Papier Mache
Most children’s magazines are garbage. They fall into three categories, all of them bad. First are the commercial ones crammed with product placement—cards, toys, whatever gets kids begging their parents for money. Second are the ones pretending to educate while pushing some ideology the publisher believes in. Third, worst of all, aren’t even for kids—they’re instruction manuals for parents on how to raise children properly.
Papier Mache is Australian and it’s different. Second issue just came out. It’s light and thoughtful without being precious. Good photographs. Stuff that actually looks interesting. Fashion that doesn’t feel like advertising. DIY projects that seem like they’d be fun. All of it centered on what matters when you’re young—that sense that anything could still happen, that the world’s still open.
It comes from The Convenience Store, an art and design blog in Sydney. Beck, Alice, and Paul—Paul does the visual design, Alice the art direction, Beck’s the dreamer. They describe themselves that way, which is nice.

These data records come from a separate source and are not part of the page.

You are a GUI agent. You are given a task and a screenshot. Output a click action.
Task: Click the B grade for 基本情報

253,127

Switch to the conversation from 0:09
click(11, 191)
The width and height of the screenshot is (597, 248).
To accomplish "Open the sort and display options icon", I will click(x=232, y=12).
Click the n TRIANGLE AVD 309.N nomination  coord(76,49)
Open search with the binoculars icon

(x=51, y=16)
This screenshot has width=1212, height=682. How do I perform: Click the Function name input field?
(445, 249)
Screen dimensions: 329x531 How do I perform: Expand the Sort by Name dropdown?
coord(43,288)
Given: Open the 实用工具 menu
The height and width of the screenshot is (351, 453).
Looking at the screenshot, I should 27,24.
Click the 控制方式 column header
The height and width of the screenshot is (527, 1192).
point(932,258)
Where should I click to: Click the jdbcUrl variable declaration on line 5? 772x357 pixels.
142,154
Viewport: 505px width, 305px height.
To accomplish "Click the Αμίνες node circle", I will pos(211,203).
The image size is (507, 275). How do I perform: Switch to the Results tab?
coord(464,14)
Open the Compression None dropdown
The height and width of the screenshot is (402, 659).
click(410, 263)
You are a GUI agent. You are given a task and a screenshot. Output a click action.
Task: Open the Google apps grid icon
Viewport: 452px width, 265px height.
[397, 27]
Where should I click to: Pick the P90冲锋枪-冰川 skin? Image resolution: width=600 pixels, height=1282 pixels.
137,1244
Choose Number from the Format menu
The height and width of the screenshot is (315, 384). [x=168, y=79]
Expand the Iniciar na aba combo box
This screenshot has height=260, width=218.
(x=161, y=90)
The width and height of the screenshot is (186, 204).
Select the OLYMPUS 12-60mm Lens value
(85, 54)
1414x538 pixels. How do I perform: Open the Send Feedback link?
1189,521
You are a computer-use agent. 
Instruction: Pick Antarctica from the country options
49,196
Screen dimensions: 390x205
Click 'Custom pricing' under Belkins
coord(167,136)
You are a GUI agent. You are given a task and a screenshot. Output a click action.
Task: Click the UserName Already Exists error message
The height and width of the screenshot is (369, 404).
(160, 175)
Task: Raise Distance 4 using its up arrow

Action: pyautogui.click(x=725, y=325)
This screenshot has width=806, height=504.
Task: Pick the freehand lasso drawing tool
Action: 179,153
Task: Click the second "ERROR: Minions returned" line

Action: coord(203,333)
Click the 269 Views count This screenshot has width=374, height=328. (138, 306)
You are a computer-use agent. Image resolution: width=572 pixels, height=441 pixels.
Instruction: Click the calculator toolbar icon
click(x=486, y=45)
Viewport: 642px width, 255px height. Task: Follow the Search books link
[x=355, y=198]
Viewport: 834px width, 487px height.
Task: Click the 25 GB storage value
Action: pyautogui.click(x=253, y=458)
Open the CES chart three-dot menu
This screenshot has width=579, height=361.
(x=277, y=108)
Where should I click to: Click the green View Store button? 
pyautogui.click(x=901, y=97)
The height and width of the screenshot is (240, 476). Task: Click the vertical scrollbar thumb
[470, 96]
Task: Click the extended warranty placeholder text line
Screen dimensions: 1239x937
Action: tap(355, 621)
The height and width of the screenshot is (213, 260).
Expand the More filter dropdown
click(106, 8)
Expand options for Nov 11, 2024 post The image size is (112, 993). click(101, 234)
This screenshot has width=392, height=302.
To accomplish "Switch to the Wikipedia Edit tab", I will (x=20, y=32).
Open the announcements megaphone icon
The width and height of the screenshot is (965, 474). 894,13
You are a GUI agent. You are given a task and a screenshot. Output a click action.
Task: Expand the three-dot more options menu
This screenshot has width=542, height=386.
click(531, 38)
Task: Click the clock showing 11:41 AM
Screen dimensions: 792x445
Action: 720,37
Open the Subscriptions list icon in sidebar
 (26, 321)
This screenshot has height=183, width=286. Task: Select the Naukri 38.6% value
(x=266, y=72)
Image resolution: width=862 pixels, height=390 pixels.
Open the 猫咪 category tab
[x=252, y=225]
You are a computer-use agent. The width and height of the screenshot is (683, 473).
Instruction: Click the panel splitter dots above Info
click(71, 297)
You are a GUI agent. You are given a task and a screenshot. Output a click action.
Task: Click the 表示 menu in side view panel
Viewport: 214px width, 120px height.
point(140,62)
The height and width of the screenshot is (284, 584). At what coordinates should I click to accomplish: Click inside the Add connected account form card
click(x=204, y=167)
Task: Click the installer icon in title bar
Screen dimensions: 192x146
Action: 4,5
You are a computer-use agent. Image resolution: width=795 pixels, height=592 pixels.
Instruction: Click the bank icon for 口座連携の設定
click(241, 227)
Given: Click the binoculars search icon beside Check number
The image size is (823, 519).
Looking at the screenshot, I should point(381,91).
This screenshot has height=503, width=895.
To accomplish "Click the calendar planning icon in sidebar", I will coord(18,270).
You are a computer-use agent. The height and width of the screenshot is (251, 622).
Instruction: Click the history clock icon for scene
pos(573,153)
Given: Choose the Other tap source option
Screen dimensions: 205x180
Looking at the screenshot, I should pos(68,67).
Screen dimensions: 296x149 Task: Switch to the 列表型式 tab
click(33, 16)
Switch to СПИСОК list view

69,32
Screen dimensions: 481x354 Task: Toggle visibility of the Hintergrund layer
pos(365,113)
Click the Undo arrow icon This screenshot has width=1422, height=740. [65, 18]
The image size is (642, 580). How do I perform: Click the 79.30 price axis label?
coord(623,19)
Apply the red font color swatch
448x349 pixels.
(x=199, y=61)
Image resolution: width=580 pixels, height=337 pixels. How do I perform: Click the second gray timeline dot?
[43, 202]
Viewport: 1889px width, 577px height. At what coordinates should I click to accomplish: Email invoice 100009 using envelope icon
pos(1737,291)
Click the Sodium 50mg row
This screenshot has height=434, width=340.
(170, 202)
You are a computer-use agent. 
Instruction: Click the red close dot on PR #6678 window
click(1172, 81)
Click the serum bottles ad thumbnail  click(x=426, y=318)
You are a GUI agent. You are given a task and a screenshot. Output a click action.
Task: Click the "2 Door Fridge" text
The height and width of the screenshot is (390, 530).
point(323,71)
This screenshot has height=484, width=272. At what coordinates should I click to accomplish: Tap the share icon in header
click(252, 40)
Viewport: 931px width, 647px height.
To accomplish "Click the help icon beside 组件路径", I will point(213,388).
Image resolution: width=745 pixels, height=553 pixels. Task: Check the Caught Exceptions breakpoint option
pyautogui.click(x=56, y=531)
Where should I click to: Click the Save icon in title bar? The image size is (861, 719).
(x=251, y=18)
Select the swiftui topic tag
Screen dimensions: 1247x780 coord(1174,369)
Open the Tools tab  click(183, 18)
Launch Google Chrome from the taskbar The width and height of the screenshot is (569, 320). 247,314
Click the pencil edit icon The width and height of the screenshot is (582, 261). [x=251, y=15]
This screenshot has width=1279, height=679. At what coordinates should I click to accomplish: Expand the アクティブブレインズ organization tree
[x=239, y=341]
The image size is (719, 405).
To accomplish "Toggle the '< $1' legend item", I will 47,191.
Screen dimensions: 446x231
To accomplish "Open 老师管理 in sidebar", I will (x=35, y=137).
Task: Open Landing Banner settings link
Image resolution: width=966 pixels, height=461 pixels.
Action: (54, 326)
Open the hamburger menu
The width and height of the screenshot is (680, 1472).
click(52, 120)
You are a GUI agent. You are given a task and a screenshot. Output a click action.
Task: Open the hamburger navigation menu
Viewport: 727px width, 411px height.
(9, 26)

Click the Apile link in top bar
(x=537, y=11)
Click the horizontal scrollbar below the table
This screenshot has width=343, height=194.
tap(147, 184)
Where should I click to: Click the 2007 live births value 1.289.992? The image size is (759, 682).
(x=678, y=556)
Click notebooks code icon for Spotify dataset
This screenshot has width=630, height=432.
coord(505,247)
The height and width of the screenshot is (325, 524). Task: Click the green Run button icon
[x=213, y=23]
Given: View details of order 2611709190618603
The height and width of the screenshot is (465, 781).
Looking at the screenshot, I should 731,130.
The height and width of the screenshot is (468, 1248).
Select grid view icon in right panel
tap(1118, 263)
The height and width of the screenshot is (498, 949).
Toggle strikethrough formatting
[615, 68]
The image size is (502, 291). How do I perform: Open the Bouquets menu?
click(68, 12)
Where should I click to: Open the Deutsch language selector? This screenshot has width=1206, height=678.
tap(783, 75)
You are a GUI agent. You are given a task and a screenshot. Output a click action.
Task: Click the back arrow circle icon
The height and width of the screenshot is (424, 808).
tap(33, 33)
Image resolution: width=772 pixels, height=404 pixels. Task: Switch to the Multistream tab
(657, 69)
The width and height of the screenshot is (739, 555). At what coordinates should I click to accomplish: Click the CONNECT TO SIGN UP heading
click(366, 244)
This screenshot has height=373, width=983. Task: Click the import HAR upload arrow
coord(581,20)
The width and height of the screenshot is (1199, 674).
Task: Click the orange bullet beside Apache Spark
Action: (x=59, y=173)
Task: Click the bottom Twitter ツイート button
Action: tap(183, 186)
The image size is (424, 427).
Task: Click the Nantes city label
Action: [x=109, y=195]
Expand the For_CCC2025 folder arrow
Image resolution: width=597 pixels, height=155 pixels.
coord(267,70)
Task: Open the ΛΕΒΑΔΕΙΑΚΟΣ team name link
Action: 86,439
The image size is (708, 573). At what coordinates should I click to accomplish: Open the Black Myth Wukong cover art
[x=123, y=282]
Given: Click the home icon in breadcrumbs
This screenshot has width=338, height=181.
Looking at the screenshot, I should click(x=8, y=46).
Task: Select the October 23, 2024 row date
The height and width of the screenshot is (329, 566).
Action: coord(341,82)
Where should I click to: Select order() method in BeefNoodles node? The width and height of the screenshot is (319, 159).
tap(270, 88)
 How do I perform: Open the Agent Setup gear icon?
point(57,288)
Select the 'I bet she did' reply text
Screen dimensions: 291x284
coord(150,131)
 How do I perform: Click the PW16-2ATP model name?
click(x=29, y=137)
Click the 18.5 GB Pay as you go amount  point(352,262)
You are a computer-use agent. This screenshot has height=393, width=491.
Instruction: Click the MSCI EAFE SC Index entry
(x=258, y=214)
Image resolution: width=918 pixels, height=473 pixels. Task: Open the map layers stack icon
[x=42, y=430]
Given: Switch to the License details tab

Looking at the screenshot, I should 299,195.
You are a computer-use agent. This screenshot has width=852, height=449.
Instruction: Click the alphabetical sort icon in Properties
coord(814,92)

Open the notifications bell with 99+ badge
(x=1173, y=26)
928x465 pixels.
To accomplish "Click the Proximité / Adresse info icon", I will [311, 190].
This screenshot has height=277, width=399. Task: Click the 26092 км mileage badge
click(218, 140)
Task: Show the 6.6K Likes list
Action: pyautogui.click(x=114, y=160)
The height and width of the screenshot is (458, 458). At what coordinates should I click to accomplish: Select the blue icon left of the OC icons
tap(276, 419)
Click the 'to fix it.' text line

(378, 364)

I’m not convinced it travels much beyond certain pockets though. I can see it finding an audience among particular kinds of families—thoughtful ones in Berlin or Sydney or Brooklyn with taste and time and money. But those families are probably at the farmer’s market right now buying heirloom vegetables and debating schools, so maybe where a good magazine ends up doesn’t really matter. It exists. Some kids will find it.